Böyle bir tabloda AKP ne işe yarayacak?
AKP’nin bir işe yaramaması mümkün. Milletin AKP’den rahatsız olduğunu bu seçimlerde gördük. Saadet Partisi eğer Cumhur İttifakı’nın içerisine girseydi, AKP’nin oyunun yüzde 40’ın altına ineceğini düşünüyorum. Daha Ülkücü olanlar tepkilerini MHP’ye oy vererek gösterdiler, daha İslamcı olanlar ise Saadet’e rahatlıkla oy verebilirdi. Ama şunu unutmamak gerekiyor: AKP’nin düşmesi Erdoğan’ın düşmesi anlamına gelmez. Reisçilik güçlü bir damar. Bu tarihte de vardır: Kralımız iyi ama danışmanlar kötü düşüncesi. Dolayısıyla AKP mekanizmasının çok da önemli olmayacağı bir yönetim modeline doğru gidiyoruz. Fransız yarı başkanlık sisteminde mesela partilerden ziyade Meclis’teki ‘başkanın çoğunluğu’ önemlidir. Chirac ve Sarkozy’nin başkanlık döneminde Fransız merkez sağ partileri giderek zayıflamıştır. Hatta bir kısmı bölünmüştür. Ben AKP’nin de böyle bir şey yaşayacağını düşünüyorum. Putin’in partisinin ismini bilen var mıdır mesela? Ya da Komünist Parti’ye saldırdığını duyan olmuş mudur? Putin kendisini ısrarla parti siyasetinin üstüne yerleştirmiştir. Erdoğan, Türkiye’nin politik durumundan ötürü bunu beceremedi. Hâlâ kendisine karşı ciddi bir muhalefet var. Bunu da aşmayı becerebilseydi, AKP’ye belki de hiç ihtiyaç duymayacaktı.

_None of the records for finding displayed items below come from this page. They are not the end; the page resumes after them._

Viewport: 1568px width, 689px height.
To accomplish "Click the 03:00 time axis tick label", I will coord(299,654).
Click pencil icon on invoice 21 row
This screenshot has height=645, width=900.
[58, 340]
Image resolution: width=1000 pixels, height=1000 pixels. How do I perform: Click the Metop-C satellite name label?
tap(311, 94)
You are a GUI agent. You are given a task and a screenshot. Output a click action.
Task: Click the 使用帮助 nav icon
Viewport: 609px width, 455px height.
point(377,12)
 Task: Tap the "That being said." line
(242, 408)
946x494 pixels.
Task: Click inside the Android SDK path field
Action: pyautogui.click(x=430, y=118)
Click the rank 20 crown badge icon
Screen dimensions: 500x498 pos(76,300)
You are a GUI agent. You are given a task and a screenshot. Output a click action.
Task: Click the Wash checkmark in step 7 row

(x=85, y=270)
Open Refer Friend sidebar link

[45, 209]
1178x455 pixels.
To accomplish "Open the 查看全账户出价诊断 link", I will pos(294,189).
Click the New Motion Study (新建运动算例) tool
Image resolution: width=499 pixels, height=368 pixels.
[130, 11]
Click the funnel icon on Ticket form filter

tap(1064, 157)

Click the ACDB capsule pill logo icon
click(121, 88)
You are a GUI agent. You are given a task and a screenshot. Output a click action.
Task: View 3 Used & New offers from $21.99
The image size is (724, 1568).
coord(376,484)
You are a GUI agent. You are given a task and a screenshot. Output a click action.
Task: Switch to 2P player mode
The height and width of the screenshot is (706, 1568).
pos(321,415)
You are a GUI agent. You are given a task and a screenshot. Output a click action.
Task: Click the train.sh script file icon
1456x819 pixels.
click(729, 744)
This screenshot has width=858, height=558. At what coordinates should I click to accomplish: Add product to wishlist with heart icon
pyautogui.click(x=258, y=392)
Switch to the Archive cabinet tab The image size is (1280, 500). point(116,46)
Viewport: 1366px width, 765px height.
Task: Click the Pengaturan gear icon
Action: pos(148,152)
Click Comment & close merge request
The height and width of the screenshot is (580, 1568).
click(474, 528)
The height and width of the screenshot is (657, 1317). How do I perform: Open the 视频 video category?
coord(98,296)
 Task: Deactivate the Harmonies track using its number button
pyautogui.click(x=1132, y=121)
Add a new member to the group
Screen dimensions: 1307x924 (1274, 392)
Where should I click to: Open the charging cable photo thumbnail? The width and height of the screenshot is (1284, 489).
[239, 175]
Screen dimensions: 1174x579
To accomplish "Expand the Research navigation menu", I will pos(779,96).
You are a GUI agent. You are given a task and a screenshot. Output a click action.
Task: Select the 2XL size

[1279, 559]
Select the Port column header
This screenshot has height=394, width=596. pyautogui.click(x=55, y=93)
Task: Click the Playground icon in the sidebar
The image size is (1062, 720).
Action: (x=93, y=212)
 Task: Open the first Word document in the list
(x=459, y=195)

Bu muhalefet toplumun yarısı mı?
Bence değil. Seçim sonucu da bunu göstermiyor. Genel olarak söylemek gerekirse yüzde 40’a yakın bir Reisçi kitle var. Bunun yanında yaklaşık yüzde 35 Reisçilik karşıtı. Kalan kısım ise iktisada bakan, tercihlerini değiştirebilen bir kesim. Bu kesim aslında seçim kampanyalarının hedeflediği bölüme denk geliyor.
Peki bu dönemde, yıllardır dillendirdikleri ‘yeni anayasa’yı yeniden gündeme getirirler mi?
Yeni bir anayasa yapmaları zor. Sayıları buna yetmiyor. Bunun yanında en az üç sene böyle bir gündemin olacağını sanmıyorum. Çünkü ilk hedefleri ekonomik krizi atlatmak. Bunu da yürütme merkezli kararnamelerle idare ederek yapmaya çalışacaklar. Anayasa özü itibariyle liberal bir disiplindir. Liberal olmayan bir rejimin anayasa yapması zordur. O yüzden rejimler liberal demokrasiden uzaklaştıkça ‘anayasasızlaşma’ gündeme gelir. Türkiye’de de bu süreci yaşıyoruz. Bu süreçte yeniden anayasaya yönelmek oldukça zor. Durumumuz biraz eski Sovyet Cumhuriyetleri’ne benzemekte. Bu devletlere “Ferman Devleti” denmekte. Devlet, başkan tarafından çıkartılan fermanlarla, yani kararnamelerle yönetilmektedir.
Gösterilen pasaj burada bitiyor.